Extract:
---
S-8

As filed with the Securities and Exchange Commission on November 20, 2015

Registration No. 333-        

 

 

 

UNITED STATES

SECURITIES AND EXCHANGE COMMISSION

Washington, D.C. 20549

 

 

FORM S-8

REGISTRATION STATEMENT

UNDER

THE SECURITIES ACT OF 1933

 

 

Tableau Software, Inc.

(Exact name of Registrant as specified in its charter)

 

 

 

Delaware   47-0945740

(State or other jurisdiction of

Incorporation or organization)

 

(I.R.S. Employer

Identification No.)

837 North 34th Street, Suite 200

Seattle, Washington 98103

(206) 633-3400

(Address of principal executive offices) (Zip code)

Tableau Software, Inc. 2013 Equity Incentive Plan

Tableau Software, Inc. 2013 Employee Stock Purchase Plan

(Full title of the plan)

Christian Chabot

Chief Executive Officer

Tableau Software, Inc.

837 North 34th Street, Suite 200

Seattle, Washington 98103

(206) 633-3400

(Name and address of agent for service) (Telephone number, including area code, of agent for service)

Copies to:

 

Jodie M. Bourdet

Charles S. Kim

Cooley LLP

101 California Street, 5th Floor

San Francisco, California 94111

(415) 693-2000

 

Keenan Conder

Vice President, General Counsel and Secretary

Tableau Software, Inc.

837 North 34th Street, Suite 200

Seattle, Washington 98103

(206) 633-3400

 

 

Indicate by check mark whether the registrant is a large accelerated filer, an accelerated filer, a non-accelerated filer, or a smaller reporting company. See the definitions of “large accelerated filer,” “accelerated filer” and “smaller reporting company” in Rule 12b-2 of the Exchange Act.
---
Task input:
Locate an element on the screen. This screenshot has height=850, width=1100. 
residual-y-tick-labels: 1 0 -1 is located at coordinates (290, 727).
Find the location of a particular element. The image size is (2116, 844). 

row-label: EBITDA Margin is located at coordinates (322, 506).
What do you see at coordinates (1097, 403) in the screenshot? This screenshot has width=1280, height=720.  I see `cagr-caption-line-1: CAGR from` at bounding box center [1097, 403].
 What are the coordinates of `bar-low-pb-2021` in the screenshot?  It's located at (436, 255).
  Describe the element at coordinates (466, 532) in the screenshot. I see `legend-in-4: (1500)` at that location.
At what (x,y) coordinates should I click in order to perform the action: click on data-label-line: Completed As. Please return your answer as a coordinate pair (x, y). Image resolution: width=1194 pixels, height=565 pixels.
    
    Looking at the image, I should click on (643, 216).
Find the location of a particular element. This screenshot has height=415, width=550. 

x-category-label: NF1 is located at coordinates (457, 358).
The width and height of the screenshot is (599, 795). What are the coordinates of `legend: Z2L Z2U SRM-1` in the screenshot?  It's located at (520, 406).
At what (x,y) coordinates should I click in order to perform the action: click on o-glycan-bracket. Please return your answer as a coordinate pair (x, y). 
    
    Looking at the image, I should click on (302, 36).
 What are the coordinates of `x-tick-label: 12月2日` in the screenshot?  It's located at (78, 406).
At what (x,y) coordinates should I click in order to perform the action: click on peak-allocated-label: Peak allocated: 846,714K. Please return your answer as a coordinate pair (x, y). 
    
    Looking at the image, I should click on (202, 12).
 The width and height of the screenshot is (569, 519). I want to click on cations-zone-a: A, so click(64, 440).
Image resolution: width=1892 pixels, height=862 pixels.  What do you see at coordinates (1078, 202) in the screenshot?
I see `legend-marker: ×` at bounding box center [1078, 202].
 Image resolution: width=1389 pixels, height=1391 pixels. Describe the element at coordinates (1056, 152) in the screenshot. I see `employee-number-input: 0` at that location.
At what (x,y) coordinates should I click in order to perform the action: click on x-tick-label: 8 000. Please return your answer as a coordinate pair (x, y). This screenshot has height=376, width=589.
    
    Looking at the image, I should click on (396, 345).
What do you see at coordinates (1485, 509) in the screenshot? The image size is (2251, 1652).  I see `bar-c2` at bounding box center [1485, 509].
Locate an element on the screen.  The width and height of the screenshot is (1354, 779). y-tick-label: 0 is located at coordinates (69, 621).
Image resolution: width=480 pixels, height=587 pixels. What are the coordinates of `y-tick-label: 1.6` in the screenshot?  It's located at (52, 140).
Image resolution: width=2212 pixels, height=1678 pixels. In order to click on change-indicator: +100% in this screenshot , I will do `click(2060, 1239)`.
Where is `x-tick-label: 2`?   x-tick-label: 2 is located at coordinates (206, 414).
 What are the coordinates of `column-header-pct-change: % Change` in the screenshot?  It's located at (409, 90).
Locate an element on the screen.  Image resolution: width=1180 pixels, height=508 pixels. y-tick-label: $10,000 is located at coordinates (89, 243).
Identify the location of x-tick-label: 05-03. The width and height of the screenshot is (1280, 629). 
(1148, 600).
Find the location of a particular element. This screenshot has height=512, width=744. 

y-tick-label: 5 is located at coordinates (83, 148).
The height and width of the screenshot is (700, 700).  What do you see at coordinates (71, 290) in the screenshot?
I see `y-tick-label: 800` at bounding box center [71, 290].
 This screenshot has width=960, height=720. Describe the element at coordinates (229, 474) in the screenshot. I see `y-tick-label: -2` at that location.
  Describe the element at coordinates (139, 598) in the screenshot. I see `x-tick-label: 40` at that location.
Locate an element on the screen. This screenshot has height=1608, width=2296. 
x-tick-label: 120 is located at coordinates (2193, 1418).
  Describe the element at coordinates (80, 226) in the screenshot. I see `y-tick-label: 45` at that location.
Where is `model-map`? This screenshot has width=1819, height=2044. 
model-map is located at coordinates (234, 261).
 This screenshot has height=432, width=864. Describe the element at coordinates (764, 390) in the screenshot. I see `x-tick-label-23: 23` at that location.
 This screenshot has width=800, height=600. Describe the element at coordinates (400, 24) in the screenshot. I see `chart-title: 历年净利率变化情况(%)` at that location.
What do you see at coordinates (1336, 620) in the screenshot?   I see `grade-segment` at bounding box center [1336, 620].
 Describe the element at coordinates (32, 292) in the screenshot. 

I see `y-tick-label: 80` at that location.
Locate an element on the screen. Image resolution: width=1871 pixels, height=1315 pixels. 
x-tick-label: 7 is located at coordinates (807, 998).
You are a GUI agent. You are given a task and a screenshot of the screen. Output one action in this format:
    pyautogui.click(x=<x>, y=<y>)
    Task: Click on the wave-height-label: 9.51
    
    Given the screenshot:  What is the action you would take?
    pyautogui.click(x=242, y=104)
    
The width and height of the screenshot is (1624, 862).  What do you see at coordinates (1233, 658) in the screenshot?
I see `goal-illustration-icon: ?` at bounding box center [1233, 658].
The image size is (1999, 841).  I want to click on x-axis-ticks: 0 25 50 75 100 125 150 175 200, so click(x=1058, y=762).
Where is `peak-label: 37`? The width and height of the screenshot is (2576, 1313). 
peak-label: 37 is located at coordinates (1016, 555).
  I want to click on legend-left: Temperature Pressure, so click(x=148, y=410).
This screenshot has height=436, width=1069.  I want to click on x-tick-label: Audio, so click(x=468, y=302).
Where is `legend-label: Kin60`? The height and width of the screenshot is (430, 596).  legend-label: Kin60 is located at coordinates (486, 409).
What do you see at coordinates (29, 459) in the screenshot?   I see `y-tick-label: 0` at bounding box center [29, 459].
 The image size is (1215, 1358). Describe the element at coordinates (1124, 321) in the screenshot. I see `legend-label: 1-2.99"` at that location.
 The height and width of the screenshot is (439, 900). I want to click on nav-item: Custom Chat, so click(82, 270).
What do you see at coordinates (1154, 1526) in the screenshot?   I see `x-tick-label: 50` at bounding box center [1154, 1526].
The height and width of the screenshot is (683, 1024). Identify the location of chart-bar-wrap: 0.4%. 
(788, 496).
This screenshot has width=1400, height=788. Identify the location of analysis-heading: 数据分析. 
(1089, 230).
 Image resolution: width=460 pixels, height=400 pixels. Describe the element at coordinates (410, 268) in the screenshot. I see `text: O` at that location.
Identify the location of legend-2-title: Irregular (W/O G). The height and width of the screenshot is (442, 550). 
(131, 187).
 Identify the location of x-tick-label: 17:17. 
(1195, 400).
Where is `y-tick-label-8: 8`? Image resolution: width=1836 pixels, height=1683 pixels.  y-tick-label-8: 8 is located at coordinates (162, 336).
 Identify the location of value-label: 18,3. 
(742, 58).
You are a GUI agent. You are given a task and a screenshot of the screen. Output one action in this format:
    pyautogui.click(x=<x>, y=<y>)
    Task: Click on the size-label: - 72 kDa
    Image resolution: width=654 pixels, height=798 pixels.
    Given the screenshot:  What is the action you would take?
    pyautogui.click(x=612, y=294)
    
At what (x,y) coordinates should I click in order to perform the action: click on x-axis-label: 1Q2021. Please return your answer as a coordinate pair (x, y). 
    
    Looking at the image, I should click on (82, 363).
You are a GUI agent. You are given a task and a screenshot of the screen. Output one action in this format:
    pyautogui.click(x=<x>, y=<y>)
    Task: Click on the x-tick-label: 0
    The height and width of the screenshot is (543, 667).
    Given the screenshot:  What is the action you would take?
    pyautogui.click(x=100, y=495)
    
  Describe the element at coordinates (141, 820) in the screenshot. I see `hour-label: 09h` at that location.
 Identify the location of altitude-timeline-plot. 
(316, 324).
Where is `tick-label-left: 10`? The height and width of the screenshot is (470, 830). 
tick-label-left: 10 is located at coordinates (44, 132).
---
Exercise set:
A) Repeat the part of the Tableau filing that opens with the words containing "Chief Executive Officer" and closes with "code, of agent for service)", copying it character for character.
B) Please pull out every line of the listing that contains the string "axis", treating uppercase and lowercase as different.

Answers by item number:
A)
Chief Executive Officer

Tableau Software, Inc.

837 North 34th Street, Suite 200

Seattle, Washington 98103

(206) 633-3400

(Name and address of agent for service) (Telephone number, including area code, of agent for service)

B)
The image size is (1999, 841).  I want to click on x-axis-ticks: 0 25 50 75 100 125 150 175 200, so click(x=1058, y=762).
At what (x,y) coordinates should I click in order to perform the action: click on x-axis-label: 1Q2021. Please return your answer as a coordinate pair (x, y). 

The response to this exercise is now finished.